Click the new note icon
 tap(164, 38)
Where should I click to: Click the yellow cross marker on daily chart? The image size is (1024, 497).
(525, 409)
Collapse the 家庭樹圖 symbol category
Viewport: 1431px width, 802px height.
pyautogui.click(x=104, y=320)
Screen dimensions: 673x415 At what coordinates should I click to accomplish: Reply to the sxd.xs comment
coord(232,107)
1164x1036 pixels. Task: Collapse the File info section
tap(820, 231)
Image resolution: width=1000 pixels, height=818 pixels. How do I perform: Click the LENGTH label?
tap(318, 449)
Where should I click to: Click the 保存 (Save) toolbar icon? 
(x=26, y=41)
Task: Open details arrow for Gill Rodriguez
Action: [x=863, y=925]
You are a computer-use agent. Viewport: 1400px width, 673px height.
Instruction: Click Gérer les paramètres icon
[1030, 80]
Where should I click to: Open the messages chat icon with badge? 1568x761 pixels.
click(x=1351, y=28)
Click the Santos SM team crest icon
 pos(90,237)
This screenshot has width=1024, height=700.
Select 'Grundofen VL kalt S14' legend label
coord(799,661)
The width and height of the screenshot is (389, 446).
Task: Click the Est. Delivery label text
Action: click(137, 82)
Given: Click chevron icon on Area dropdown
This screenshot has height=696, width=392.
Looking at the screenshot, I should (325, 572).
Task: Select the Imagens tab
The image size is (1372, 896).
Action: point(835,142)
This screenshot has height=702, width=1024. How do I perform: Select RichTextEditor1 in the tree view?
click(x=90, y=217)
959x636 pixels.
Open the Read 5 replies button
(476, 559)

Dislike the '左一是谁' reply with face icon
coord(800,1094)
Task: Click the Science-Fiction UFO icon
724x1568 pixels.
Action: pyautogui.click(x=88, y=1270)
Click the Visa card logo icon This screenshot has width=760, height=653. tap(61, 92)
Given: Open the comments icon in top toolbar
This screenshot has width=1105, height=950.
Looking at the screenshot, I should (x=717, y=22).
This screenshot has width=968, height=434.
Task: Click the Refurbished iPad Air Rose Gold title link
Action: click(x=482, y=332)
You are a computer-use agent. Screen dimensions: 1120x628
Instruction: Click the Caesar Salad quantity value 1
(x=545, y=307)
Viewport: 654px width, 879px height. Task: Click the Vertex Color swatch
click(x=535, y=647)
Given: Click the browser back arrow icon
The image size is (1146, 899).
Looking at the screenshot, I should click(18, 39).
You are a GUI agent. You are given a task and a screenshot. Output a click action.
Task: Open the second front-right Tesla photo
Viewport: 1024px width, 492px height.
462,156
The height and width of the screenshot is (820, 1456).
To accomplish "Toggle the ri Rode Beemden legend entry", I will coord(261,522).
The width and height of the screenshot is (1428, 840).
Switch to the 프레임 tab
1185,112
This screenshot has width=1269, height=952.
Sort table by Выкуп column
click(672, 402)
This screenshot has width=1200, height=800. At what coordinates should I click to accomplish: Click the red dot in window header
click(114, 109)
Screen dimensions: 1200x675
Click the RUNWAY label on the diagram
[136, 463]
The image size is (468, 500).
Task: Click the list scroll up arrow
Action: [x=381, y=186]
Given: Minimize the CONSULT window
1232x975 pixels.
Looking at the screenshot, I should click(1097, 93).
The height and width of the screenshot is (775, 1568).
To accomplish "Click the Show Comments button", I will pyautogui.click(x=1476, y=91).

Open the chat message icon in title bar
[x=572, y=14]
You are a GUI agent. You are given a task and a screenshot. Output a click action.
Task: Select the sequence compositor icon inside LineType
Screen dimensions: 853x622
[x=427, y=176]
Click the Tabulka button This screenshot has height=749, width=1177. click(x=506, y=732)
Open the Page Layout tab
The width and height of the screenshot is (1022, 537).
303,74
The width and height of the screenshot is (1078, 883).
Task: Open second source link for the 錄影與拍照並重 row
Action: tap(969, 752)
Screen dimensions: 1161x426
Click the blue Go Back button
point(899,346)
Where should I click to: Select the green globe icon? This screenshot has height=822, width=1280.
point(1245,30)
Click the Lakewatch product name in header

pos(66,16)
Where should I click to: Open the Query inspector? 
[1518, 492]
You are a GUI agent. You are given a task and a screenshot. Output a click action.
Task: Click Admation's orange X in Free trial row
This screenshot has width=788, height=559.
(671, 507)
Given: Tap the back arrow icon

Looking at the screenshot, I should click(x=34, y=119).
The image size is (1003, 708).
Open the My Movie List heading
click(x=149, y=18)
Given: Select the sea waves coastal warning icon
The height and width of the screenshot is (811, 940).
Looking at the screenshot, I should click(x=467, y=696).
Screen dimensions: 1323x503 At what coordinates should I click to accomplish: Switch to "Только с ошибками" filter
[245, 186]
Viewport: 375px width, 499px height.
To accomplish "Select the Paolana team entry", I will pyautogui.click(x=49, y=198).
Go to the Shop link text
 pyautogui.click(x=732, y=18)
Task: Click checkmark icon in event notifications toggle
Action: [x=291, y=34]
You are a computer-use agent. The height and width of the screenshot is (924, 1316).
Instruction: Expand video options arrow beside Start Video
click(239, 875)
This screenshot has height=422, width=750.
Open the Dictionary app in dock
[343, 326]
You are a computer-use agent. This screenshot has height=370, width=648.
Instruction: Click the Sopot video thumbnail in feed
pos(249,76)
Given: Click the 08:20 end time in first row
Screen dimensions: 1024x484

※ ※ ※

About this exercise
The expected output is every line from the material above where "agent" can be found.

Response to the exercise
You are a computer-use agent. Viewport: 1400px width, 673px height.
You are a computer-use agent. Screen dimensions: 1120x628
You are a GUI agent. You are given a task and a screenshot. Output a click action.
You are a GUI agent. You are given a task and a screenshot. Output a click action.
You are a GUI agent. You are given a task and a screenshot. Output a click action.
You are a computer-use agent. The height and width of the screenshot is (924, 1316).
You are a computer-use agent. This screenshot has height=370, width=648.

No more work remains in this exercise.